Given passage »
Question

$$ {\displaystyle -\frac{2}{x-1}=\frac{x-8}{x+1}}$$

Answer

**step1 Identify Excluded Values**

Before solving the equation, it is important to identify any values of $$x$$ that would make the denominators zero, as division by zero is undefined. These values must be excluded from the set of possible solutions.

$$x-1 \neq 0 \implies x \neq 1$$

$$x+1 \neq 0 \implies x \neq -1$$

So, $$x$$ cannot be $$1$$ or $$-1$$.

**step2 Clear Denominators**

To eliminate the fractions, multiply both sides of the equation by the least common multiple of the denominators, which is $$(x-1)(x+1)$$.

$$-\frac{2}{x-1}=\frac{x-8}{x+1}$$

Multiply both sides by $$(x-1)(x+1)$$.

$$-2(x+1) = (x-8)(x-1)$$

**step3 Expand and Rearrange into Quadratic Form**

Expand both sides of the equation and then rearrange all terms to one side to form a standard quadratic equation ($$ax^2 + bx + c = 0$$).

Expand the left side:

$$-2x - 2$$

Expand the right side using the FOIL method (First, Outer, Inner, Last):

$$x \cdot x + x \cdot (-1) + (-8) \cdot x + (-8) \cdot (-1) = x^2 - x - 8x + 8 = x^2 - 9x + 8$$

Now, set the expanded sides equal:

$$-2x - 2 = x^2 - 9x + 8$$

Move all terms to the right side to set the equation to zero:

$$0 = x^2 - 9x + 8 + 2x + 2$$

Combine like terms to simplify:

$$x^2 - 7x + 10 = 0$$

**step4 Solve the Quadratic Equation by Factoring**

Solve the quadratic equation $$x^2 - 7x + 10 = 0$$ by factoring. Look for two numbers that multiply to $$10$$ and add up to $$-7$$. These numbers are $$-5$$ and $$-2$$.

$$(x-5)(x-2) = 0$$

Set each factor equal to zero to find the possible values for $$x$$:

$$x-5 = 0 \implies x = 5$$

$$x-2 = 0 \implies x = 2$$

**step5 Verify the Solutions**

Check if the obtained solutions are among the excluded values identified in Step 1. The excluded values are $$x=1$$ and $$x=-1$$.

Given information »
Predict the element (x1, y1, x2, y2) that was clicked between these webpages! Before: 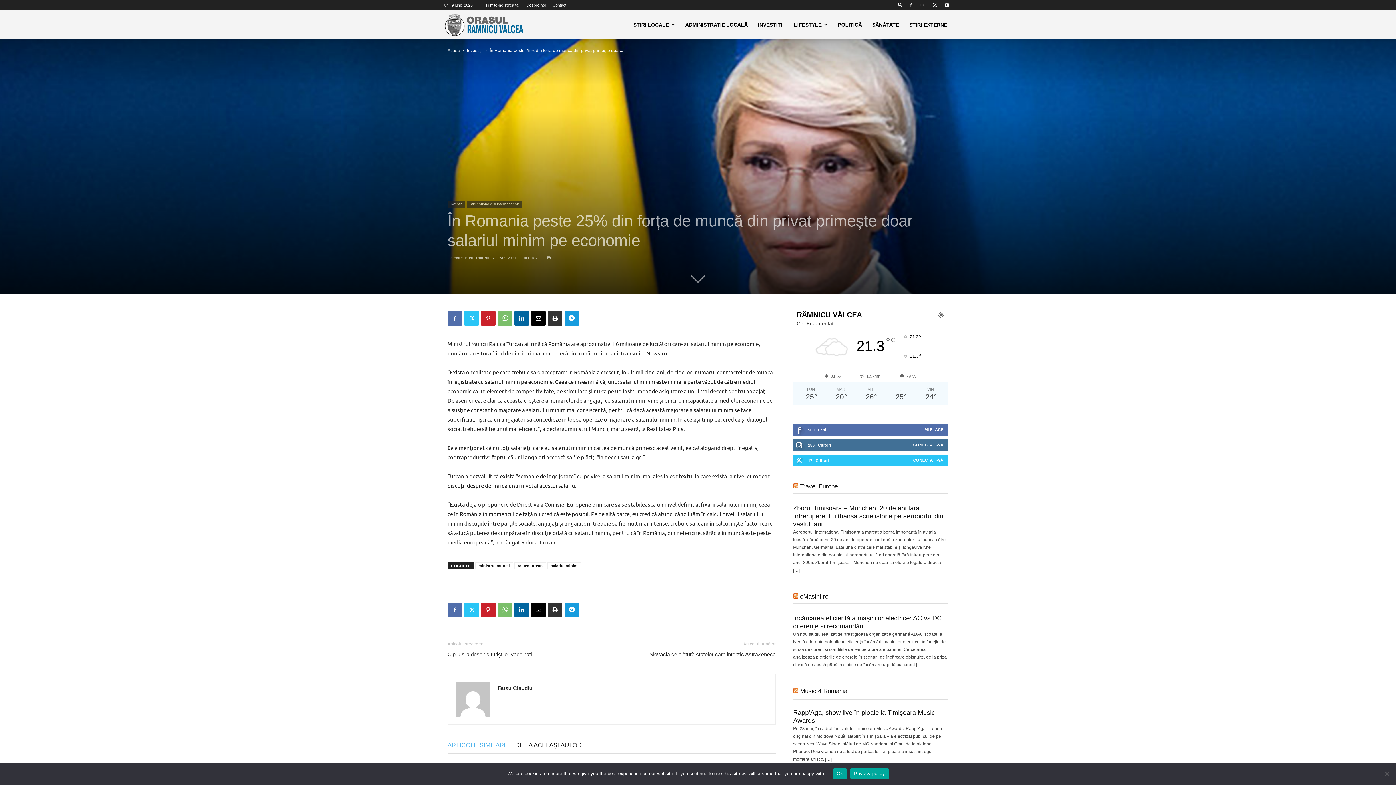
...
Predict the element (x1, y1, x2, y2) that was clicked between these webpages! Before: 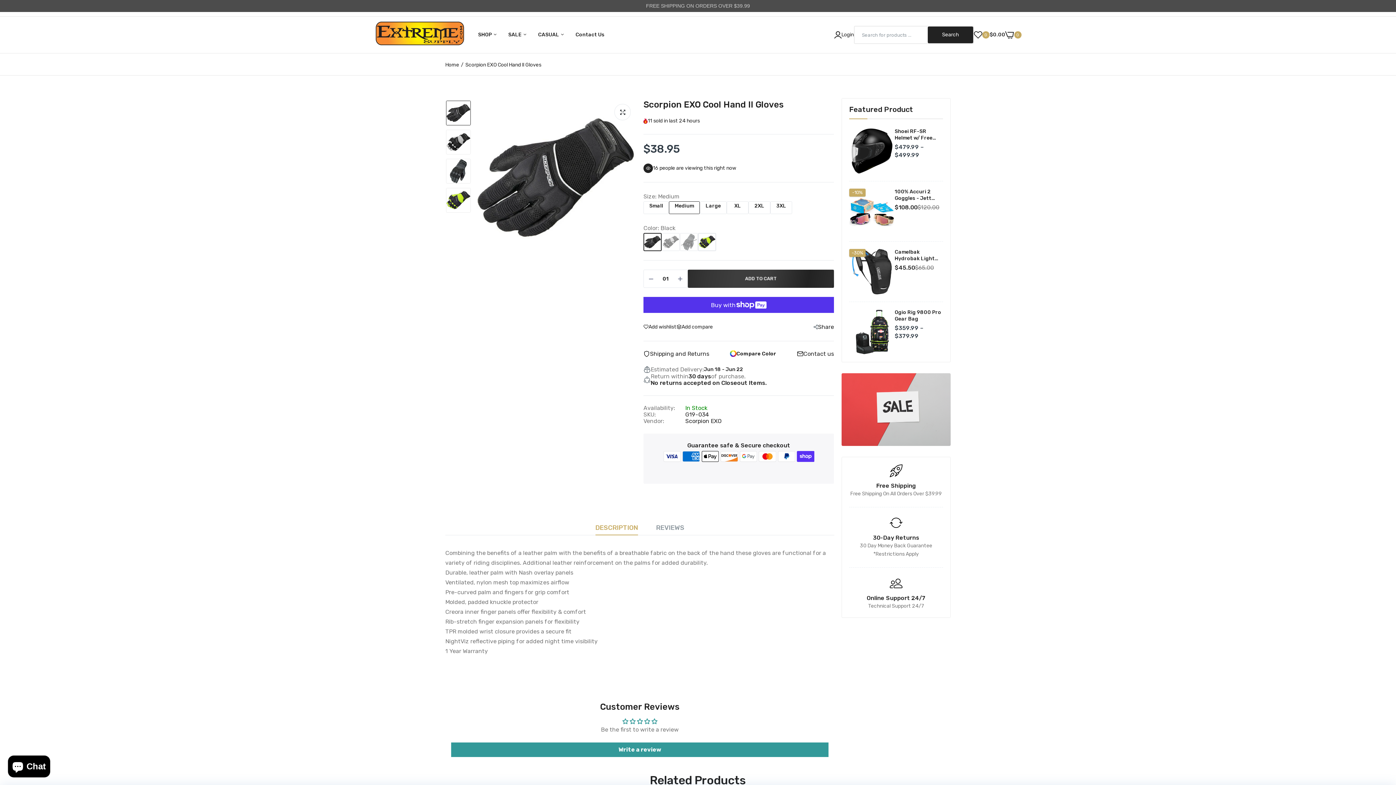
* * *
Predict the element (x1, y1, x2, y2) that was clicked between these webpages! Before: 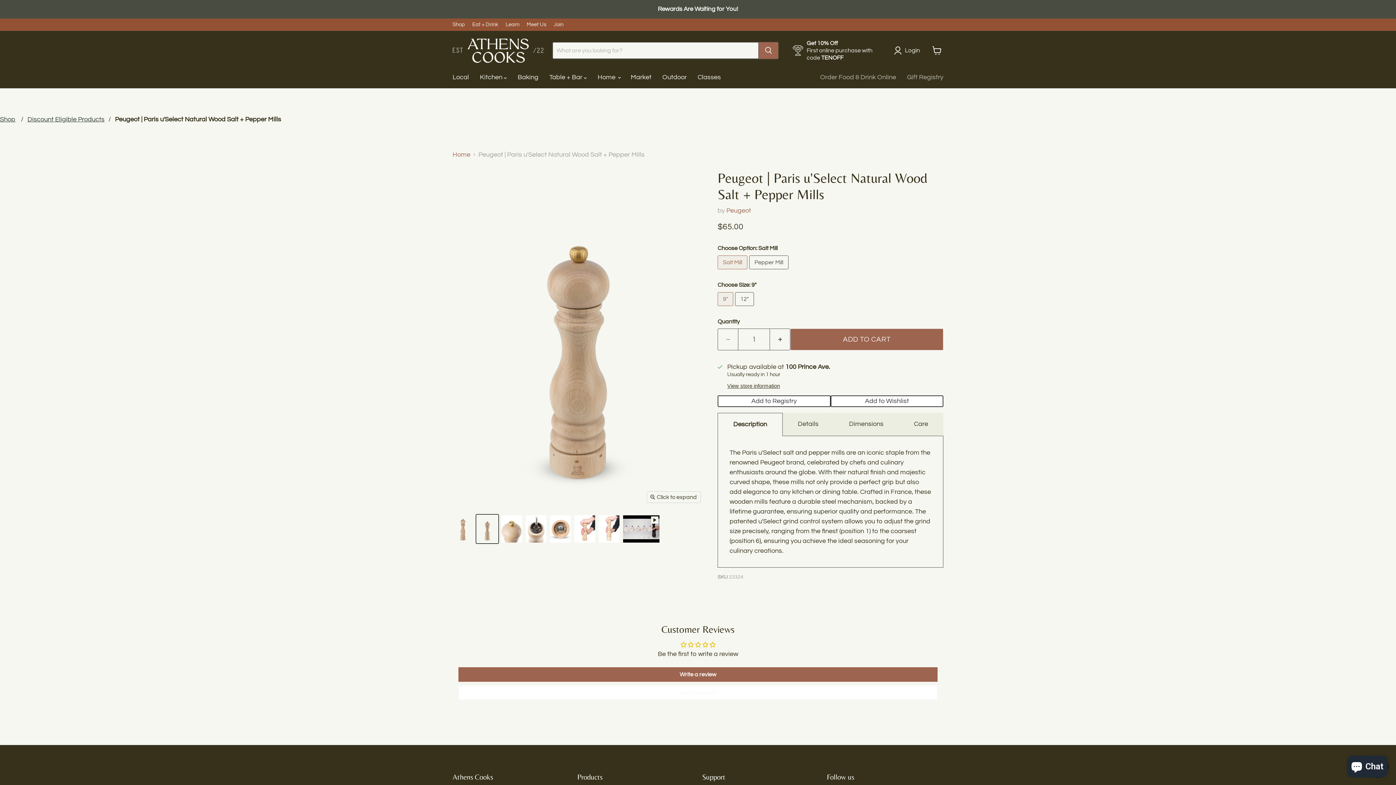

Task brief »
Resume the step-by-step solution of the rational equation, starting after its final sentence.

Written response »
For $$x=5$$: This value is not $$1$$ or $$-1$$, so it is a valid solution.

For $$x=2$$: This value is not $$1$$ or $$-1$$, so it is a valid solution.

Both solutions are valid.

Alternative answer

Answer: x = 2 and x = 5 Explain
This is a question about solving equations with fractions (they're sometimes called rational equations!) by getting rid of the bottoms of the fractions. Sometimes, doing this can lead to a special kind of equation called a quadratic equation, which we can solve by doing a fun puzzle called factoring! . The solving step is:

Hey friend! This problem looks like a balancing act with fractions that have 'x' in them. We want to find out what 'x' has to be to make both sides equal!

1. **First, let's get rid of those messy fractions!** We can do a cool trick called 'cross-multiplication'. It's like sending the bottom part of one fraction to multiply the top part of the other fraction, and vice-versa.
* So, we multiply the `-2` on the left by `(x+1)` from the bottom right.
* And we multiply the `(x-8)` on the right by `(x-1)` from the bottom left.
* It looks like this: `-2 * (x+1) = (x-8) * (x-1)`

2. **Next, let's multiply everything out!** We need to open up those parentheses.
* On the left side: `-2 * x` is `-2x`, and `-2 * 1` is `-2`. So we have `-2x - 2`.
* On the right side: We do `x` times `x` (which is `x` squared, or `x^2`), then `x` times `-1` (which is `-x`), then `-8` times `x` (which is `-8x`), and finally `-8` times `-1` (which is `+8`).
* So the right side becomes `x^2 - x - 8x + 8`. We can combine the `-x` and `-8x` to get `-9x`.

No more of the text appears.